French Ultramarine. (See Guimet’s Ultramarine.)
Fresco-Painting (i. e. al fresco, upon fresh or wet ground), generally employed for large pictures on walls and ceilings, is executed with mineral and earthy pigments upon a freshly-laid ground of stucco. It was known to the ancients, and must be distinguished from DISTEMPER PAINTING (q.v.) on plaster, which is a different process. “Buon (or genuine) fresco,” painted on the fresh surface of plaster, is distinguished from “fresco secco,” or a process of painting on dry plaster commonly practised in Italy and Munich.
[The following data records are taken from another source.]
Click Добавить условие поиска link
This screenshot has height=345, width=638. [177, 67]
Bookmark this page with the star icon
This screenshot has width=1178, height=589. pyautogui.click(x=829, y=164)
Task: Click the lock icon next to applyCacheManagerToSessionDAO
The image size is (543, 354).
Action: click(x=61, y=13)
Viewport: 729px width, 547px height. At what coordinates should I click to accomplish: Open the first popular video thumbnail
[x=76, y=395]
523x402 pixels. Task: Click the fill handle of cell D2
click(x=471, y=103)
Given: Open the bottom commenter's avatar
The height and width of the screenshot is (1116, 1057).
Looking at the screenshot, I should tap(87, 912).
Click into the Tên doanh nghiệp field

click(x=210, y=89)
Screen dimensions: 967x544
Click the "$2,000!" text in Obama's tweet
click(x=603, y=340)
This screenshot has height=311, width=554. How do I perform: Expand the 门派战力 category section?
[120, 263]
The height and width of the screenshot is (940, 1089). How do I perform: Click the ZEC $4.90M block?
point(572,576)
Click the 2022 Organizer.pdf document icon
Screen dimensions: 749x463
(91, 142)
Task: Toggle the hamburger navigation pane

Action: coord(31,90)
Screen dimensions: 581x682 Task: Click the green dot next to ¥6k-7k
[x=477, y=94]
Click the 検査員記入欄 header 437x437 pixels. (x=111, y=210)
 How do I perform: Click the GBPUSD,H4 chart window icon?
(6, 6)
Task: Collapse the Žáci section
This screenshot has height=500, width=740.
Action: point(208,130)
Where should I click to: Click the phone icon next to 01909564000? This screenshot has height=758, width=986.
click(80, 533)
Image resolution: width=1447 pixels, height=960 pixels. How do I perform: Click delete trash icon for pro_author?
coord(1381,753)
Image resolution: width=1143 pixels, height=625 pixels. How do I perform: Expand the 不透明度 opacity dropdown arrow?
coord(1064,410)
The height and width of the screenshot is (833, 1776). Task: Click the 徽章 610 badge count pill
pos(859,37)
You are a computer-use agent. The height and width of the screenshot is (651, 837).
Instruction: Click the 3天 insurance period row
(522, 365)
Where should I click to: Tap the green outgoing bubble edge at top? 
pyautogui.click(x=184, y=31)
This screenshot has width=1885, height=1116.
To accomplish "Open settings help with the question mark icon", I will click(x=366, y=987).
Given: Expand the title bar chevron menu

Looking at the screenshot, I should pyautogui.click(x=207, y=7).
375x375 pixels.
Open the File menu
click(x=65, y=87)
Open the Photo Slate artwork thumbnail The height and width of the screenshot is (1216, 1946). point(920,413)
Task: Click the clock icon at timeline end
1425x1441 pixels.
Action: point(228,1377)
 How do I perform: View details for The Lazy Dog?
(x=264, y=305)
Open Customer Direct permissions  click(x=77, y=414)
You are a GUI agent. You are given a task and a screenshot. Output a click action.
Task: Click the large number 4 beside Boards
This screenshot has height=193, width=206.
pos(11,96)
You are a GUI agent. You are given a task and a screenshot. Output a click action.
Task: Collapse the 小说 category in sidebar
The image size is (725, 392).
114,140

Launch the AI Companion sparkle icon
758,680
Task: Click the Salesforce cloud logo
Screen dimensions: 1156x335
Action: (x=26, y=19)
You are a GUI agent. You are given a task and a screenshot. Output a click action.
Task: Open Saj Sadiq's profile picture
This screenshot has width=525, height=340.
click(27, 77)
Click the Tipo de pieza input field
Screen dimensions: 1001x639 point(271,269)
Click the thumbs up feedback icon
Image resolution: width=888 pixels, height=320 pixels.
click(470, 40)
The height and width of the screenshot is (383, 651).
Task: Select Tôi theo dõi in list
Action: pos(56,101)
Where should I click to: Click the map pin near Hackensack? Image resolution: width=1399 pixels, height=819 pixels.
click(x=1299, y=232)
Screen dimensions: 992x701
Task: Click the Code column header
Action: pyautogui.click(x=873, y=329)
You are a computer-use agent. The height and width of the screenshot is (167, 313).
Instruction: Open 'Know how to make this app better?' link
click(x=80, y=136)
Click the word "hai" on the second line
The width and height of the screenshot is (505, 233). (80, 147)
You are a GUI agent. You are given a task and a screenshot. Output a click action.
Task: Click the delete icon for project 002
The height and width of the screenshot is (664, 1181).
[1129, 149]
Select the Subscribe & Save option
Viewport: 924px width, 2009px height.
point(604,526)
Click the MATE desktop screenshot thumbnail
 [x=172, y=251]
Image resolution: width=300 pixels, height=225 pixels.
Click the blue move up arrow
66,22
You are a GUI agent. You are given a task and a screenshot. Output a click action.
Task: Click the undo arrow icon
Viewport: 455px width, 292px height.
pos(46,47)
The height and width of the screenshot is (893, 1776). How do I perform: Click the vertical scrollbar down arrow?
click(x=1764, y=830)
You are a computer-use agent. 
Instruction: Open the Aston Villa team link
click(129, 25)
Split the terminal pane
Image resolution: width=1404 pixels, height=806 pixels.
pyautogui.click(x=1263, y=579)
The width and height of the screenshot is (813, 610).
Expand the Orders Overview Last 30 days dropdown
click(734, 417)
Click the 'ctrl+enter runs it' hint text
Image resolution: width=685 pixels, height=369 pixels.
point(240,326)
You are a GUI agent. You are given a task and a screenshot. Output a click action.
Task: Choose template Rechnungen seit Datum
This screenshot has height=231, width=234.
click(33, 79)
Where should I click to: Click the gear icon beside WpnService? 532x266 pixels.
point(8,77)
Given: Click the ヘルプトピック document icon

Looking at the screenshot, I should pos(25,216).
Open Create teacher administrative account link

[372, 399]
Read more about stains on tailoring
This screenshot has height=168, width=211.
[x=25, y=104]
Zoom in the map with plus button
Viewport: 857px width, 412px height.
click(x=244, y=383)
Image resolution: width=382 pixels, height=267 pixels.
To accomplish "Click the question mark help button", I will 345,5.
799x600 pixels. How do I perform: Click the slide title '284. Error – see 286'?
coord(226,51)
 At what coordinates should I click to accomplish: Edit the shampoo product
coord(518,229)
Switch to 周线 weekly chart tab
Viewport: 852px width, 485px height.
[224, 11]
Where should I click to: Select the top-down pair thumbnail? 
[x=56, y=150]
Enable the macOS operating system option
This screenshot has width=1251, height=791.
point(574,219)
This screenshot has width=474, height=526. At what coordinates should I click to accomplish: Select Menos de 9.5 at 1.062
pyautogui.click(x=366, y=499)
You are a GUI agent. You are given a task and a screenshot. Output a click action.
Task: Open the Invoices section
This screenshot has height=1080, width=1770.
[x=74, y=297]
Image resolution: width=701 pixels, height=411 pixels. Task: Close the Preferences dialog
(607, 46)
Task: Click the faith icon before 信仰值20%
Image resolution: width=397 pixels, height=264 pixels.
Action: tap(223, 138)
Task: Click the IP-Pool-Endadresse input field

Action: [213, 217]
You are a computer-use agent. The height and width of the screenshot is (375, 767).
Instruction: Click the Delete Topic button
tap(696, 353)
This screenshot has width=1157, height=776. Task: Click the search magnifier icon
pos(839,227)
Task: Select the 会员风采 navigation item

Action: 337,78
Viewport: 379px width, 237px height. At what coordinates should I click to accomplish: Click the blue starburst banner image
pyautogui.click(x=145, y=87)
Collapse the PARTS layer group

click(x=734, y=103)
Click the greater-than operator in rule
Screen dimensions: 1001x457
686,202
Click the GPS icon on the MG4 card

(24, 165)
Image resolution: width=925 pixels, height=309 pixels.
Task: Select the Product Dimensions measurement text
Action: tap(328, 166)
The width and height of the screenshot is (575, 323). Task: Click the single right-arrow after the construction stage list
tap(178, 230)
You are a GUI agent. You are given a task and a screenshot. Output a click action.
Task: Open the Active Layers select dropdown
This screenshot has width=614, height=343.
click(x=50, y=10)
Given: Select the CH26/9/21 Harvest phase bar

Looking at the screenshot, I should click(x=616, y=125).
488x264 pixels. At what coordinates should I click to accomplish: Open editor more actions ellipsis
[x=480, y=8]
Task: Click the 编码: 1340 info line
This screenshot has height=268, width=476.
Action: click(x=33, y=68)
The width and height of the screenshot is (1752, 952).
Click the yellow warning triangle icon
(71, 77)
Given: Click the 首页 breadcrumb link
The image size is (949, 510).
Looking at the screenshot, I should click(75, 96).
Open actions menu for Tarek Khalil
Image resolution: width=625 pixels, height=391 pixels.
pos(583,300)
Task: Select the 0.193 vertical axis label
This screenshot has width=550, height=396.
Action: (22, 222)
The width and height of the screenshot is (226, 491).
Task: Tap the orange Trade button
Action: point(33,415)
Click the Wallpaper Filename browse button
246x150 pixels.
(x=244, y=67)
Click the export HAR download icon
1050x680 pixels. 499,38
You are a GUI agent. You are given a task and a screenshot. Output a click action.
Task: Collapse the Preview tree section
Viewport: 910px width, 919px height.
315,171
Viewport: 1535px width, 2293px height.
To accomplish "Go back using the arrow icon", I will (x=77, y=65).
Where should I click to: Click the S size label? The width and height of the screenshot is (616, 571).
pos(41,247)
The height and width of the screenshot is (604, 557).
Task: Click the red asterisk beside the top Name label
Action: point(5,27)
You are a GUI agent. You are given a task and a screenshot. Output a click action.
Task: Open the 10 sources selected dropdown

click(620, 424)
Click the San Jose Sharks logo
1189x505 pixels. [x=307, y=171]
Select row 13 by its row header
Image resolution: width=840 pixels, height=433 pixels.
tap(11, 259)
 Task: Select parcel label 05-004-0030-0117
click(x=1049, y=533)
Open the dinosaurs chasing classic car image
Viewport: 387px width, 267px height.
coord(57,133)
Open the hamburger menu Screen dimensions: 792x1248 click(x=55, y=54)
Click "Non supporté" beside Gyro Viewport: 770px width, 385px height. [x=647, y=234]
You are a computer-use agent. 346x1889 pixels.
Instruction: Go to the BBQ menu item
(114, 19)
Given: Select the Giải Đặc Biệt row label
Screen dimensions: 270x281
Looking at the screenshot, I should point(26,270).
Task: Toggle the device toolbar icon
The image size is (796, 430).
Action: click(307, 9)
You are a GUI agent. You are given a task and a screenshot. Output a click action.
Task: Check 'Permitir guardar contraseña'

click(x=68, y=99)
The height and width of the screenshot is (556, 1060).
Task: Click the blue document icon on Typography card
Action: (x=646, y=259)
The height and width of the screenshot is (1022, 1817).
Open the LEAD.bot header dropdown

It is argued that the latter was the process used at Pompeii, and generally by the ancients, because (1) lime is found in nearly all the colours, and (2) the nature of the joinings in the work indicates that each compartment does not contain only one day’s work, as it must in buon fresco.
Fig. 330. Greek Fret.
Fig. 331. Greek Fret.
Fig. 332. Greek Fret.
Fret, Arch. An angular, interlaced architectural ornament of the Greek and Romano-Byzantine period, also known as broken batoon and Vitruvian scroll, and presenting some analogy with chevron or zigzag. There are crenelated or rectangular frets, triangular, nebulated, undulated frets, &c.